Elemen penting dari kesuksesan tersebut adalah
kepemimpinan pemerintah dan kebiasaan yang berubah dari berbagai lapisan
masyarakat. Teknologi hanyalah faktor pendukung. Semangat birokrasi
yang membuka diri pada prinsip kewirausahaan penting direplikasi, baik
untuk daerah lain maupun pada level nasional.
Mengawali tahun
2017 perlu diupayakan semangat kewirausahaan dari kalangan birokrat
dengan bantuan teknologi digital.
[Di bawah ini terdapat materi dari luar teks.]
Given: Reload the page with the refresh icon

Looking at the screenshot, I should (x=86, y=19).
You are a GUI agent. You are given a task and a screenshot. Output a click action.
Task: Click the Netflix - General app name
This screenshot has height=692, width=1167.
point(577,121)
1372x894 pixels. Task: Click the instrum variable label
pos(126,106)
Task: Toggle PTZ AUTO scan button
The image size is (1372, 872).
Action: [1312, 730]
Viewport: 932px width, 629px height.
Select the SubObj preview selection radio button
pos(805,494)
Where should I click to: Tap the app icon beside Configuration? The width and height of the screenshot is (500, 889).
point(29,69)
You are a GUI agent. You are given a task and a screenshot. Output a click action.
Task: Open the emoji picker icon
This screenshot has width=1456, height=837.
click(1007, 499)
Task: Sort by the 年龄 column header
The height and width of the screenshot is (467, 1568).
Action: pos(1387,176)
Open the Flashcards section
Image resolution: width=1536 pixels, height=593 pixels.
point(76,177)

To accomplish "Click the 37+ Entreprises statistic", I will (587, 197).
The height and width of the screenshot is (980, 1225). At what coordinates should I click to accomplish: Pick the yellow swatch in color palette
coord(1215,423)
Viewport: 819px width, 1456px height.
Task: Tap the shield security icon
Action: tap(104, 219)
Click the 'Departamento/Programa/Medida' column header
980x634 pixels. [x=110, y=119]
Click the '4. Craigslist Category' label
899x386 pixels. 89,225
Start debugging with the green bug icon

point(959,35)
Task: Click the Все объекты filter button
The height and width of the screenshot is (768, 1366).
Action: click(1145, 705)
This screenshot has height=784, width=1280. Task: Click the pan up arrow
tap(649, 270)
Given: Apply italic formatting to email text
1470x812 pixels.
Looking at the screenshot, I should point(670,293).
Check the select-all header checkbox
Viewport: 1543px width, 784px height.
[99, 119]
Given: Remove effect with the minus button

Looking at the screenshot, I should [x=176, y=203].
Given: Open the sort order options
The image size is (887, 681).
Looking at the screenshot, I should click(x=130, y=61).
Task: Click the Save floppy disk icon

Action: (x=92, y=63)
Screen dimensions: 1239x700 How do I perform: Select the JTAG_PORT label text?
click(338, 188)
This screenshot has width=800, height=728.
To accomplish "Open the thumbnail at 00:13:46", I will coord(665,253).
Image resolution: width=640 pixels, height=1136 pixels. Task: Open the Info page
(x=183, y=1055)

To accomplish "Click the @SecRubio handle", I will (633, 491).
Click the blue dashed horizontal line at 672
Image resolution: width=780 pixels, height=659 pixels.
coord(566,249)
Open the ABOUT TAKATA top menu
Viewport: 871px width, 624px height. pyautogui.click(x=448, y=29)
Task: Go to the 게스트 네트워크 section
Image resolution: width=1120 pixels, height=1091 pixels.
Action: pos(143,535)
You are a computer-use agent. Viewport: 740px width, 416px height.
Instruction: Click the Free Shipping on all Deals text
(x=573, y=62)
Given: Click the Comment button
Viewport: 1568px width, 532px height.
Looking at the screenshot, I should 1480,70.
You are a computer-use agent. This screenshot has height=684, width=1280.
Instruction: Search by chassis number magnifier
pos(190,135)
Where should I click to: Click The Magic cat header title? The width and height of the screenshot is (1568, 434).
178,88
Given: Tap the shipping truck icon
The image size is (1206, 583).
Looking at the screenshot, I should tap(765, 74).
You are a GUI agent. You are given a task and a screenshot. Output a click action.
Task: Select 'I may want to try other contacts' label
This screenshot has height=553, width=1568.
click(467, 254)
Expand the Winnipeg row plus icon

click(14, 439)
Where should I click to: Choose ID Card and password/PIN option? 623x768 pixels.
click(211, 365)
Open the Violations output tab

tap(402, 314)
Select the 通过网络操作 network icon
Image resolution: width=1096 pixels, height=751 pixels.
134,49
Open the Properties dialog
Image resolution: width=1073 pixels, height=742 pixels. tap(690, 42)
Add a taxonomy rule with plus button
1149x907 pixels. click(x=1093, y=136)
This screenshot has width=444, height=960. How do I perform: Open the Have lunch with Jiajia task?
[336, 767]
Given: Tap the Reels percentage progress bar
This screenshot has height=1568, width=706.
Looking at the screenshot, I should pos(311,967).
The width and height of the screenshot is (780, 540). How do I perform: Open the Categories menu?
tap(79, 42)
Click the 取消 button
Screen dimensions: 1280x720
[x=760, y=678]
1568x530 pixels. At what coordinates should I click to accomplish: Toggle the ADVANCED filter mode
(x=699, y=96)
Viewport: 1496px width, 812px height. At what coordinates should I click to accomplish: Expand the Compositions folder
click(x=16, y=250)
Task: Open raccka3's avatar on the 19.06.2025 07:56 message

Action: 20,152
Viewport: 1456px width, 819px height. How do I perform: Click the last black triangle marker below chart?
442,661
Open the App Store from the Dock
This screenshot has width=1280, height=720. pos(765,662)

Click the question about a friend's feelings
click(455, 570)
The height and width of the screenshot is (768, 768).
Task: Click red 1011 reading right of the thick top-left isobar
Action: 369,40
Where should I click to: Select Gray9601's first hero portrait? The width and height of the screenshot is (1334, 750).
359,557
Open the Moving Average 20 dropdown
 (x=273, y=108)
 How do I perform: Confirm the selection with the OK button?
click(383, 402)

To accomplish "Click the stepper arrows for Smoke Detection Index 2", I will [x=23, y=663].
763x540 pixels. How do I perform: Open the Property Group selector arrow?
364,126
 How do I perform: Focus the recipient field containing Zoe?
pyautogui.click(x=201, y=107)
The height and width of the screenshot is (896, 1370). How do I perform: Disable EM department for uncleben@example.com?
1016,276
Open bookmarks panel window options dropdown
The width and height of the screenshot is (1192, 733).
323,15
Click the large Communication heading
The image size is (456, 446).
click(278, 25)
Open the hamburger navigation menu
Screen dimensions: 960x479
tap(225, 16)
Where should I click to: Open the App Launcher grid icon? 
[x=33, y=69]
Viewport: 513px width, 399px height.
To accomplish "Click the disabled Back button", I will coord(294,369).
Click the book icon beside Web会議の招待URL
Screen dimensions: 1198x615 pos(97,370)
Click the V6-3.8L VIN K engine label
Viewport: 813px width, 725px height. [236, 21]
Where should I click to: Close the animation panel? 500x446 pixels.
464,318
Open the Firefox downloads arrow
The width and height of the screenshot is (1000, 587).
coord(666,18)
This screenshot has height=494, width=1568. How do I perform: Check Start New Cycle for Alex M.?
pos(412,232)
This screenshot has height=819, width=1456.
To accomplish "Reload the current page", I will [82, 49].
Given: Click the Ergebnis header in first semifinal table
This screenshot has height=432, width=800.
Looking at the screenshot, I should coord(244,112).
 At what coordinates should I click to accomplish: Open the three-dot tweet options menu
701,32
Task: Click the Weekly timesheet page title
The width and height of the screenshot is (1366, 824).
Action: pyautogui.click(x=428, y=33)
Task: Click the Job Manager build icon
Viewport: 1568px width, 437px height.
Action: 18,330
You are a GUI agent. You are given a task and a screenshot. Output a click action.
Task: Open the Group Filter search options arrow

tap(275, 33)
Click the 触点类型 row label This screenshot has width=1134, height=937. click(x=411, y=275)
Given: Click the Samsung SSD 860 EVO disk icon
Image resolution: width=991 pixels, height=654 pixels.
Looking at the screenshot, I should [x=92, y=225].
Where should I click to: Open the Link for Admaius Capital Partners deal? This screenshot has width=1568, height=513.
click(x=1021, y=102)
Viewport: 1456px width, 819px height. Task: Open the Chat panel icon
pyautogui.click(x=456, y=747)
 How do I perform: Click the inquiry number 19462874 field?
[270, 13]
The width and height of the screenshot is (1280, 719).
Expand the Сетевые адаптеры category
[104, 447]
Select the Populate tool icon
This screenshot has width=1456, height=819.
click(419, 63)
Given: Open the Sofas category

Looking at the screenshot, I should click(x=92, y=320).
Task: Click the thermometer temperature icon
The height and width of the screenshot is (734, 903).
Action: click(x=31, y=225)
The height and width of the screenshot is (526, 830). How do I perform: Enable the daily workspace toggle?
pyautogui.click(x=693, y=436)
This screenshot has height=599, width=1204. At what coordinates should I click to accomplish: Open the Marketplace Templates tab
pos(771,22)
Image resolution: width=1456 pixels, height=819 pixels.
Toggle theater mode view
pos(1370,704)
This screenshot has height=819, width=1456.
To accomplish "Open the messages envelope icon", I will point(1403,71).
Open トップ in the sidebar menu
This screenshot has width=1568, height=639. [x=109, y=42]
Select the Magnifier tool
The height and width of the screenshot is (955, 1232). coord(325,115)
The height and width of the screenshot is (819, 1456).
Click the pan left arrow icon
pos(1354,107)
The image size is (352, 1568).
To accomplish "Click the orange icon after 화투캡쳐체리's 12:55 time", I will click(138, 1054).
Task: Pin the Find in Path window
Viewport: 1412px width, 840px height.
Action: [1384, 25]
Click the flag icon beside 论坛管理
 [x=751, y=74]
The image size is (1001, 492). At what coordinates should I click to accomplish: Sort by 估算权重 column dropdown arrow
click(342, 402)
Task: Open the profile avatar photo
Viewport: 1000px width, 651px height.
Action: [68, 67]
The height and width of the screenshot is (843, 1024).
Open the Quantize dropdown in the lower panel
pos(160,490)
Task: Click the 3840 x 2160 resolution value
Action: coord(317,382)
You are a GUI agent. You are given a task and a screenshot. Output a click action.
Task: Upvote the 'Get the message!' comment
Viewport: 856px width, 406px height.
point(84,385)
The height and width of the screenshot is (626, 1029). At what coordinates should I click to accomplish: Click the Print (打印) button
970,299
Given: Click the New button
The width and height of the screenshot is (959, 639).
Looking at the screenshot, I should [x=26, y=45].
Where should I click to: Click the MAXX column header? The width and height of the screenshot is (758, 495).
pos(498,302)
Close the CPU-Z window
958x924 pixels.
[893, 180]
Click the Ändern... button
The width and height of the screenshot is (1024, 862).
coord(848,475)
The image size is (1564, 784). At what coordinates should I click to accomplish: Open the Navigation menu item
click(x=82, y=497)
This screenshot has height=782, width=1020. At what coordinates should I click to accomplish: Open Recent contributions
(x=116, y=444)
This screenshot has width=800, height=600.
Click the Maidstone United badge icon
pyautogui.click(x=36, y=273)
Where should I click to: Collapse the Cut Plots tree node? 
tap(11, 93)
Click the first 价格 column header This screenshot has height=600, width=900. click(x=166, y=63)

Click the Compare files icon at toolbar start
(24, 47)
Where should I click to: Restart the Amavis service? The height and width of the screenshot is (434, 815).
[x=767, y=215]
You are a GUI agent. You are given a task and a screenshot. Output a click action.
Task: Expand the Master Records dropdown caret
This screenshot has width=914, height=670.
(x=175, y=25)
Arahnya, membuat proses bisnis menjadi
lebih efisien, baik pada level pemerintah maupun swasta. Jika
transformasi dilakukan pada semakin banyak kalangan di berbagai
tingkatan, niscaya perekonomian kita akan berjalan lebih baik meskipun
di bawah tekanan yang lebih berat.
A Prasetyantoko Ekonom di Universitas Katolik Indonesia Atma Jaya
Versi
cetak artikel ini terbit di harian Kompas edisi 26 Desember 2016, di
halaman 15 dengan judul "Mendorong Efisiensi Ekonomi".